PiyushK wrote:

A bag contains 3 red and 2 black ball. Another bag contains 4 red and 5 black balls. A ball is drawn from the first bag and is placed in the second. A ball is then drawn from the second. What is the probability that this draw of red ball is due to the drawing of red ball from the first bag ?

A. 3/5

B. 2/5

C. 4/25

D. 3/10

E. 15/23

Given:

Bag 1: 3 Red, 2 Black

Bag 2: 4 Red, 5 Black

1st transaction:

A ball is moved from bag 1 and shifted to bag 2

P(R) = \(\frac{3}{5}\) and P(B) = \(\frac{2}{5}\)

2nd Transaction:

A ball is picked from the Bag 2.

Required: Probability that this draw of red ball is due to the drawing of red ball from the first bag

Case 1: Black ball was picked from Bag 1 and then a Red is picked from Bag 2

P(R) = \(\frac{2}{5}*\frac{4}{10} = \frac{8}{50}\)

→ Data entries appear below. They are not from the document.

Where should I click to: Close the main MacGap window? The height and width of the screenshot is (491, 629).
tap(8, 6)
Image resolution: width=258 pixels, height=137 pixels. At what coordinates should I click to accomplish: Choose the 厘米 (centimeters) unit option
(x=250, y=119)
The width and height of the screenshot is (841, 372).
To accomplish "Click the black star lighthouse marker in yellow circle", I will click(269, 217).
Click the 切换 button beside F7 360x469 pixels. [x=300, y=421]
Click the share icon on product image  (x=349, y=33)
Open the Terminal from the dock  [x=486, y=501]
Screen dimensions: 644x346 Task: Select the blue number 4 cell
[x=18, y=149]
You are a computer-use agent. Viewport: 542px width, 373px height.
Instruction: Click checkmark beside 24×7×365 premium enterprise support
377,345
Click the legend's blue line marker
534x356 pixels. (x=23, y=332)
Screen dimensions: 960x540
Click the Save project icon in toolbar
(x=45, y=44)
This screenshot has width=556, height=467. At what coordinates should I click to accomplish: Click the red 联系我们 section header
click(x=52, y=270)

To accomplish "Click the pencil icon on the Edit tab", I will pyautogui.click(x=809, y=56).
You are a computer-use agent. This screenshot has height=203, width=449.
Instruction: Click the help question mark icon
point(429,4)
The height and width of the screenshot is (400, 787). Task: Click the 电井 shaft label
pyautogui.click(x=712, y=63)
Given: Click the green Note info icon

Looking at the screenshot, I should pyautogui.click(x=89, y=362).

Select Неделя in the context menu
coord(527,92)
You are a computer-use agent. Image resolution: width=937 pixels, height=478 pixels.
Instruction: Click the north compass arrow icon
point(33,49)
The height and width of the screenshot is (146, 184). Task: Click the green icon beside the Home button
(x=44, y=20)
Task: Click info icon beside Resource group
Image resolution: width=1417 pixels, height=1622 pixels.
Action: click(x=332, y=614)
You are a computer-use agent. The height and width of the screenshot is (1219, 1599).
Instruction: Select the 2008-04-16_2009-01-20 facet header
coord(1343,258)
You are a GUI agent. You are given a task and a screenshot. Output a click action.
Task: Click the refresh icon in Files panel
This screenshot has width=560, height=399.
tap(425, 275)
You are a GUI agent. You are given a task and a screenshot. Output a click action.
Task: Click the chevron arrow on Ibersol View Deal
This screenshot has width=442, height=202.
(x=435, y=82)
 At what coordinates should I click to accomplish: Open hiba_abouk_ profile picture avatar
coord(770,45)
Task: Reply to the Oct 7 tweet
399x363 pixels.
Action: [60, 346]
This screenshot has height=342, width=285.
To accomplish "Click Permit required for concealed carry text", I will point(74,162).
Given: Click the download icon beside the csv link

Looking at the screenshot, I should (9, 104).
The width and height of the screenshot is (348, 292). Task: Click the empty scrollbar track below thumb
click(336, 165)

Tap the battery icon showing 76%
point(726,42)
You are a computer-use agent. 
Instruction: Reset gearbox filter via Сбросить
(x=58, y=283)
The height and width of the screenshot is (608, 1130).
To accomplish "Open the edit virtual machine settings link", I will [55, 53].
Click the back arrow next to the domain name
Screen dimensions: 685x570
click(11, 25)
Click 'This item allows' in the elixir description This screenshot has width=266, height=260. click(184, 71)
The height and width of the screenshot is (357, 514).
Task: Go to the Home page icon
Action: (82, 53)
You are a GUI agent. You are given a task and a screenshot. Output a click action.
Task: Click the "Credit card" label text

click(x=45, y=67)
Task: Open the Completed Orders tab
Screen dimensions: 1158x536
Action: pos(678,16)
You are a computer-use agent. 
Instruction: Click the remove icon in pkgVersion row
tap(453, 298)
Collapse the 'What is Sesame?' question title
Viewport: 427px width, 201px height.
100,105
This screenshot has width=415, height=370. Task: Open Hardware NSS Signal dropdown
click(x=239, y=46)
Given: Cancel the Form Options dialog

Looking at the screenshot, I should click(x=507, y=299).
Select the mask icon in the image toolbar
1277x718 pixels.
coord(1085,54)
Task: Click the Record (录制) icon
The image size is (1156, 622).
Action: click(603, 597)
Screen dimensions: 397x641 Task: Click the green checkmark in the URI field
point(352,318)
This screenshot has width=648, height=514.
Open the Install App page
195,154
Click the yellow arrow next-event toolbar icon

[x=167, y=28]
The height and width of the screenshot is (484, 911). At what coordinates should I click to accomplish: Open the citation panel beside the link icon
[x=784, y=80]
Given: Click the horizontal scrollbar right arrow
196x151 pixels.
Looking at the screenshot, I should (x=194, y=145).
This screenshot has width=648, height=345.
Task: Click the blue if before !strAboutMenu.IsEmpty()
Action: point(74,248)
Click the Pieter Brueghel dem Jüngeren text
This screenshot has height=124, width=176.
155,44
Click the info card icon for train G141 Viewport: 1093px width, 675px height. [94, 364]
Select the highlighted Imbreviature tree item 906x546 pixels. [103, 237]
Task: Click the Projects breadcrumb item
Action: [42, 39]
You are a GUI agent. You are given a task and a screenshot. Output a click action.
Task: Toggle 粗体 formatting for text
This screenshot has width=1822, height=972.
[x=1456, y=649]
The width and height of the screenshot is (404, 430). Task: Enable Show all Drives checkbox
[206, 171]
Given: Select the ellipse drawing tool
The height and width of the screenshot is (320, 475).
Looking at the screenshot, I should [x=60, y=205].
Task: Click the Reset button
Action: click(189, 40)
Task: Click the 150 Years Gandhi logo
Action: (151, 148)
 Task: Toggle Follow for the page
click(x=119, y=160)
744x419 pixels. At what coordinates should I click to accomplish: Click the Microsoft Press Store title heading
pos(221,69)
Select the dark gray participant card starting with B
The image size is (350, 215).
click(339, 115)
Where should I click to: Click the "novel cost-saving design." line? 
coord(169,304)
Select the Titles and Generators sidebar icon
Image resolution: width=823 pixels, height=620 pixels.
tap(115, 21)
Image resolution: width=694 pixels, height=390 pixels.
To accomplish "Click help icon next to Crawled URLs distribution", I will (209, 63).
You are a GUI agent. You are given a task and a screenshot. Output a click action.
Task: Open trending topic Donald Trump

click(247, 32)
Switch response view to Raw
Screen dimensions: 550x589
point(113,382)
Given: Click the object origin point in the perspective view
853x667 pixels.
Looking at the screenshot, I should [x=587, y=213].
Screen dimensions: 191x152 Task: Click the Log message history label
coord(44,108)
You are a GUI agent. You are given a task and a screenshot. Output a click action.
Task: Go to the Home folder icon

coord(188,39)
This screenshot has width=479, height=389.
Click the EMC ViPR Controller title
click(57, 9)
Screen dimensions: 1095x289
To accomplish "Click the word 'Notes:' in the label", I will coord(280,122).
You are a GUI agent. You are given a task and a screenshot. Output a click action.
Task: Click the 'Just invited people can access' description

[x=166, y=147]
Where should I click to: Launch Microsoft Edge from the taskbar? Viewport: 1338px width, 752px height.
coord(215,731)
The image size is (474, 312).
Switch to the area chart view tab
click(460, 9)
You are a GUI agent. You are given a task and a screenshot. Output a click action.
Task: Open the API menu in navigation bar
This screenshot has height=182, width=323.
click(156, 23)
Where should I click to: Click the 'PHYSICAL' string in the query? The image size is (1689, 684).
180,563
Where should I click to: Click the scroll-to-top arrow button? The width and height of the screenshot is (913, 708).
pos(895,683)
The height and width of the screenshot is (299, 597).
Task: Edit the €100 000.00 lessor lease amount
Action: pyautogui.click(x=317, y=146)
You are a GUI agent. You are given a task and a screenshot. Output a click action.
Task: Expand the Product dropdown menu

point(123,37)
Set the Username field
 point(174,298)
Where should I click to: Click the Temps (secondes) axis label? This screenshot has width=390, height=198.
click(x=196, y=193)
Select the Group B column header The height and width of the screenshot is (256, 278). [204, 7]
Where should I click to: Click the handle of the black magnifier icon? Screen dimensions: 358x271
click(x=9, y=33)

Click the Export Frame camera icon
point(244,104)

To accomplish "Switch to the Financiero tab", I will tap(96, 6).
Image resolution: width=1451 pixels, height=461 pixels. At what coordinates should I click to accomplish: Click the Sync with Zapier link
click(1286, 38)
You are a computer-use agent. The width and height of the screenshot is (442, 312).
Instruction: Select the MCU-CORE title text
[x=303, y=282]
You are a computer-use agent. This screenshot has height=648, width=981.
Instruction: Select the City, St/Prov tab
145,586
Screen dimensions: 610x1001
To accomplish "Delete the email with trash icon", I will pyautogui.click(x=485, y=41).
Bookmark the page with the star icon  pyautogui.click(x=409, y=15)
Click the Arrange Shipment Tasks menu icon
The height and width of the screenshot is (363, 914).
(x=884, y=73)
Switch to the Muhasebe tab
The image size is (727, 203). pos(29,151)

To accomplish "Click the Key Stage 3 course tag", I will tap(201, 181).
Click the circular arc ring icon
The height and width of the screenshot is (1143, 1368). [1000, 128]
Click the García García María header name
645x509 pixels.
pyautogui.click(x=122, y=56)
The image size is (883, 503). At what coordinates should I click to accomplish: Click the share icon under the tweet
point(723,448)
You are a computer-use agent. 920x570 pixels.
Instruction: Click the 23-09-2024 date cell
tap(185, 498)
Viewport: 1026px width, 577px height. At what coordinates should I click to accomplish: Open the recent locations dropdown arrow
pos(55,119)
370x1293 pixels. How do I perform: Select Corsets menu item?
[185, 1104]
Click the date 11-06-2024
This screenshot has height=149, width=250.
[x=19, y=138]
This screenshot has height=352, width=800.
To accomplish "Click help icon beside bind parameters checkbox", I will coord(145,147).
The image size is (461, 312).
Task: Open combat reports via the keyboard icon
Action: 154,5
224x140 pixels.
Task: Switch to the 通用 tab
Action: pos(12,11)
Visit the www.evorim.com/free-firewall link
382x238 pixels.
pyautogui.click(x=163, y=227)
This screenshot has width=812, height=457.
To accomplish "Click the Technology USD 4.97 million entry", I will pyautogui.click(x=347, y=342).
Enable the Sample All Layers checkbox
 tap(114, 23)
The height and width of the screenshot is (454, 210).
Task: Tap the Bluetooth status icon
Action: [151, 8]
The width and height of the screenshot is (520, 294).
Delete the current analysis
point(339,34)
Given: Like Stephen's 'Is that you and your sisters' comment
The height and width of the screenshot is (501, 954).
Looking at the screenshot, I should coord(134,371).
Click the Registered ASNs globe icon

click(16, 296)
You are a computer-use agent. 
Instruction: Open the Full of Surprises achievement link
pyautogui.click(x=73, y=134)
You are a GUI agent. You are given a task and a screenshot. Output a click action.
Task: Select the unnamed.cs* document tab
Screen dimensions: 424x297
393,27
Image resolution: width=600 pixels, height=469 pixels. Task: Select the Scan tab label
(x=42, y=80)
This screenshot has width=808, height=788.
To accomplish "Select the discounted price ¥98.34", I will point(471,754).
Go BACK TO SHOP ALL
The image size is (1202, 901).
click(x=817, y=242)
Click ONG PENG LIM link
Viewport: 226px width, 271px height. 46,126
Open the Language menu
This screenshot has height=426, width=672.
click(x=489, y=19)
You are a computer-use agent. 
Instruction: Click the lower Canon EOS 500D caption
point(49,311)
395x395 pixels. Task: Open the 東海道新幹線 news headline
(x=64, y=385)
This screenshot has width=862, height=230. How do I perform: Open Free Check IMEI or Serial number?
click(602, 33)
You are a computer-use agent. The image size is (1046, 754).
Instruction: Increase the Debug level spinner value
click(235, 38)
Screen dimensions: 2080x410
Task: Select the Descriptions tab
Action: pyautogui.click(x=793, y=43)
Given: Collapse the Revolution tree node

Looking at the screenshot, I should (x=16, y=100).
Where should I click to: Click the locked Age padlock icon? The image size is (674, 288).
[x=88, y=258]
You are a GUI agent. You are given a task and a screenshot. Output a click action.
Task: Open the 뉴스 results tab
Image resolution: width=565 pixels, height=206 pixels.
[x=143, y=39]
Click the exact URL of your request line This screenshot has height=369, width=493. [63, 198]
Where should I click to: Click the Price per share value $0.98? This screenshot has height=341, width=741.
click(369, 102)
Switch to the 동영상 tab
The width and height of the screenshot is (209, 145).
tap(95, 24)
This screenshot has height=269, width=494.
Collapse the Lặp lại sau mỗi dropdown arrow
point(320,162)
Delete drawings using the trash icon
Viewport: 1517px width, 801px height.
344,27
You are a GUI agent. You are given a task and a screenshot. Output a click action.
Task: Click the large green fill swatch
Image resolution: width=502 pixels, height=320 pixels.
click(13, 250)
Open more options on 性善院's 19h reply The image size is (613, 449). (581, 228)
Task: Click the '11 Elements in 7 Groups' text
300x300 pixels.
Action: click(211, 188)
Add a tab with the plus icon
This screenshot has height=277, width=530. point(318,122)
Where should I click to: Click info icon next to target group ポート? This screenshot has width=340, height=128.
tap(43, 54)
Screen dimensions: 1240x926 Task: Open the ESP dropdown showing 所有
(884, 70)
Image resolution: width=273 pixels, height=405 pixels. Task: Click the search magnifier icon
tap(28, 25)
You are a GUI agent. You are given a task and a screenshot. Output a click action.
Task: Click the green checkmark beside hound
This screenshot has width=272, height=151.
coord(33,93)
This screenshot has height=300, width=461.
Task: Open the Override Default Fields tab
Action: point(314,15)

Case 2: Red ball was picked from Bag 1 and then a Red is picked from Bag 2

P(R) =\(\frac{3}{5}*\frac{5}{10}= \frac{15}{50}\)

We need the probability of occurrence off Case 2:

Hence P(Case 2) =\(\frac{15}{50} / (\frac{8}{50} + \frac{15}{50}) = \frac{15}{23}\)

Option E